# Données de l'exercice

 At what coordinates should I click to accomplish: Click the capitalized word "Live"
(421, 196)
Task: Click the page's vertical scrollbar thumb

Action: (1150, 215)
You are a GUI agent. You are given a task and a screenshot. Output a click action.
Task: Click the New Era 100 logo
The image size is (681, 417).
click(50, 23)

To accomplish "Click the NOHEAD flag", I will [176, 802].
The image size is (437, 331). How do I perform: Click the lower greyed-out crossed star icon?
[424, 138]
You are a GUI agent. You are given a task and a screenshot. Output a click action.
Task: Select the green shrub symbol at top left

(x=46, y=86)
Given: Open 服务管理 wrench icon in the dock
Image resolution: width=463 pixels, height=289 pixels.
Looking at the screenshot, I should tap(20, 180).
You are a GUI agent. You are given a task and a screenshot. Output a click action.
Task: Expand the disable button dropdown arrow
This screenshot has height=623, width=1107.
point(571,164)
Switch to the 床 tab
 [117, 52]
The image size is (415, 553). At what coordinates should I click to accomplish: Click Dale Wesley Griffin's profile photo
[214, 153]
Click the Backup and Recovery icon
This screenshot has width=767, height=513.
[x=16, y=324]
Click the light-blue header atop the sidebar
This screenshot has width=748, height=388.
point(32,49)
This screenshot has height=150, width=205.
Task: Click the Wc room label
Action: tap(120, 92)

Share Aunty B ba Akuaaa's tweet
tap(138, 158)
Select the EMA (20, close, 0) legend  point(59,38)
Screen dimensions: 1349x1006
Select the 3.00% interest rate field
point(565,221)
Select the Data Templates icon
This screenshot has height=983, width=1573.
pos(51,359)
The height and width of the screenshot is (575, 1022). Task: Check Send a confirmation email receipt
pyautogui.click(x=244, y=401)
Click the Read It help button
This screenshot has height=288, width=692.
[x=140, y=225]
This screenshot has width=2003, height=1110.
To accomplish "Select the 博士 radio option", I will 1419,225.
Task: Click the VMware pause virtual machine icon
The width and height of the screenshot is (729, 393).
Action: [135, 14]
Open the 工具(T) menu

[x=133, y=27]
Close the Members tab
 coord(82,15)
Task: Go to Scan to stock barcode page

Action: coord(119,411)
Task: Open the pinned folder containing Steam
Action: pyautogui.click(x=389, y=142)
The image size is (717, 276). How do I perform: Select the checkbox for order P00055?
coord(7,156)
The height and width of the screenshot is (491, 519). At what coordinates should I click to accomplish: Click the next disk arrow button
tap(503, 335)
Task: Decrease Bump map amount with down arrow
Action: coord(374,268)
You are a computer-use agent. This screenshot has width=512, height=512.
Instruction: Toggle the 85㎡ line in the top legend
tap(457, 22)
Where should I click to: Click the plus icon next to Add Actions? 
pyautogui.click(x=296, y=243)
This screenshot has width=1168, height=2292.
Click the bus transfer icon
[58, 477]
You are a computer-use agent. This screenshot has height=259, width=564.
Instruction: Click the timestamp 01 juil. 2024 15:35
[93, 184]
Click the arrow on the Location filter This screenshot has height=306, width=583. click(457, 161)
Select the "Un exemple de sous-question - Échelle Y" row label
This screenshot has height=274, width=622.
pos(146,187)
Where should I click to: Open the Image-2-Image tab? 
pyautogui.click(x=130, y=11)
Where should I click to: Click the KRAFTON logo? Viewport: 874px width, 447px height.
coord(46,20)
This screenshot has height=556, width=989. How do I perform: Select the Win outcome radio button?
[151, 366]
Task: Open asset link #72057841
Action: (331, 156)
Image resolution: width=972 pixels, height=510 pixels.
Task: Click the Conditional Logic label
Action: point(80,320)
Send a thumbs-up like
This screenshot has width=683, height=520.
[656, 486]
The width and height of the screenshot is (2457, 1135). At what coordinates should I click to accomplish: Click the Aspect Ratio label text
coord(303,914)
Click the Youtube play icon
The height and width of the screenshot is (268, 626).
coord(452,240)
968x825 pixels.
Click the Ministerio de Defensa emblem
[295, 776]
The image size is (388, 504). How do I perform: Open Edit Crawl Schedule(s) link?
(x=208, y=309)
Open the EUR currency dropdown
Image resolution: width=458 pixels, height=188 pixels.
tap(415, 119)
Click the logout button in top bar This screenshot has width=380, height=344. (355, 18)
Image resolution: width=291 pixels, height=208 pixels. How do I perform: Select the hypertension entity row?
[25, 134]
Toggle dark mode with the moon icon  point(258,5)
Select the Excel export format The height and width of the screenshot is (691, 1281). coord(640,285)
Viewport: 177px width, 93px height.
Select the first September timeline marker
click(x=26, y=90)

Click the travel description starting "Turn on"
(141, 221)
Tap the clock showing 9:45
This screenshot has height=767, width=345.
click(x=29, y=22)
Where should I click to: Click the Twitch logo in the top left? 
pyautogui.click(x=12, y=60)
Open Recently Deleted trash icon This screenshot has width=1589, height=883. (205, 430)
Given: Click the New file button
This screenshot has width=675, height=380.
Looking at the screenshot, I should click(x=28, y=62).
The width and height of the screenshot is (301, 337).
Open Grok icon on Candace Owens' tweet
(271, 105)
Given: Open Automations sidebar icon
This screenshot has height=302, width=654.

# Exercice
Mettez à jour la liste en substituant "interface agent" à "GUI agent" partout, sans modifier quoi que ce soit d'autre.

# Réponse proposée
 At what coordinates should I click to accomplish: Click the capitalized word "Live"
(421, 196)
Task: Click the page's vertical scrollbar thumb

Action: (1150, 215)
You are a interface agent. You are given a task and a screenshot. Output a click action.
Task: Click the New Era 100 logo
The image size is (681, 417).
click(50, 23)

To accomplish "Click the NOHEAD flag", I will [176, 802].
The image size is (437, 331). How do I perform: Click the lower greyed-out crossed star icon?
[424, 138]
You are a interface agent. You are given a task and a screenshot. Output a click action.
Task: Select the green shrub symbol at top left

(x=46, y=86)
Given: Open 服务管理 wrench icon in the dock
Image resolution: width=463 pixels, height=289 pixels.
Looking at the screenshot, I should tap(20, 180).
You are a interface agent. You are given a task and a screenshot. Output a click action.
Task: Expand the disable button dropdown arrow
This screenshot has height=623, width=1107.
point(571,164)
Switch to the 床 tab
 [117, 52]
The image size is (415, 553). At what coordinates should I click to accomplish: Click Dale Wesley Griffin's profile photo
[214, 153]
Click the Backup and Recovery icon
This screenshot has width=767, height=513.
[x=16, y=324]
Click the light-blue header atop the sidebar
This screenshot has width=748, height=388.
point(32,49)
This screenshot has height=150, width=205.
Task: Click the Wc room label
Action: tap(120, 92)

Share Aunty B ba Akuaaa's tweet
tap(138, 158)
Select the EMA (20, close, 0) legend  point(59,38)
Screen dimensions: 1349x1006
Select the 3.00% interest rate field
point(565,221)
Select the Data Templates icon
This screenshot has height=983, width=1573.
pos(51,359)
The height and width of the screenshot is (575, 1022). Task: Check Send a confirmation email receipt
pyautogui.click(x=244, y=401)
Click the Read It help button
This screenshot has height=288, width=692.
[x=140, y=225]
This screenshot has width=2003, height=1110.
To accomplish "Select the 博士 radio option", I will 1419,225.
Task: Click the VMware pause virtual machine icon
The width and height of the screenshot is (729, 393).
Action: [135, 14]
Open the 工具(T) menu

[x=133, y=27]
Close the Members tab
 coord(82,15)
Task: Go to Scan to stock barcode page

Action: coord(119,411)
Task: Open the pinned folder containing Steam
Action: pyautogui.click(x=389, y=142)
The image size is (717, 276). How do I perform: Select the checkbox for order P00055?
coord(7,156)
The height and width of the screenshot is (491, 519). At what coordinates should I click to accomplish: Click the next disk arrow button
tap(503, 335)
Task: Decrease Bump map amount with down arrow
Action: coord(374,268)
You are a computer-use agent. This screenshot has width=512, height=512.
Instruction: Toggle the 85㎡ line in the top legend
tap(457, 22)
Where should I click to: Click the plus icon next to Add Actions? 
pyautogui.click(x=296, y=243)
This screenshot has width=1168, height=2292.
Click the bus transfer icon
[58, 477]
You are a computer-use agent. This screenshot has height=259, width=564.
Instruction: Click the timestamp 01 juil. 2024 15:35
[93, 184]
Click the arrow on the Location filter This screenshot has height=306, width=583. click(457, 161)
Select the "Un exemple de sous-question - Échelle Y" row label
This screenshot has height=274, width=622.
pos(146,187)
Where should I click to: Open the Image-2-Image tab? 
pyautogui.click(x=130, y=11)
Where should I click to: Click the KRAFTON logo? Viewport: 874px width, 447px height.
coord(46,20)
This screenshot has height=556, width=989. How do I perform: Select the Win outcome radio button?
[151, 366]
Task: Open asset link #72057841
Action: (331, 156)
Image resolution: width=972 pixels, height=510 pixels.
Task: Click the Conditional Logic label
Action: point(80,320)
Send a thumbs-up like
This screenshot has width=683, height=520.
[656, 486]
The width and height of the screenshot is (2457, 1135). At what coordinates should I click to accomplish: Click the Aspect Ratio label text
coord(303,914)
Click the Youtube play icon
The height and width of the screenshot is (268, 626).
coord(452,240)
968x825 pixels.
Click the Ministerio de Defensa emblem
[295, 776]
The image size is (388, 504). How do I perform: Open Edit Crawl Schedule(s) link?
(x=208, y=309)
Open the EUR currency dropdown
Image resolution: width=458 pixels, height=188 pixels.
tap(415, 119)
Click the logout button in top bar This screenshot has width=380, height=344. (355, 18)
Image resolution: width=291 pixels, height=208 pixels. How do I perform: Select the hypertension entity row?
[25, 134]
Toggle dark mode with the moon icon  point(258,5)
Select the Excel export format The height and width of the screenshot is (691, 1281). coord(640,285)
Viewport: 177px width, 93px height.
Select the first September timeline marker
click(x=26, y=90)

Click the travel description starting "Turn on"
(141, 221)
Tap the clock showing 9:45
This screenshot has height=767, width=345.
click(x=29, y=22)
Where should I click to: Click the Twitch logo in the top left? 
pyautogui.click(x=12, y=60)
Open Recently Deleted trash icon This screenshot has width=1589, height=883. (205, 430)
Given: Click the New file button
This screenshot has width=675, height=380.
Looking at the screenshot, I should click(x=28, y=62).
The width and height of the screenshot is (301, 337).
Open Grok icon on Candace Owens' tweet
(271, 105)
Given: Open Automations sidebar icon
This screenshot has height=302, width=654.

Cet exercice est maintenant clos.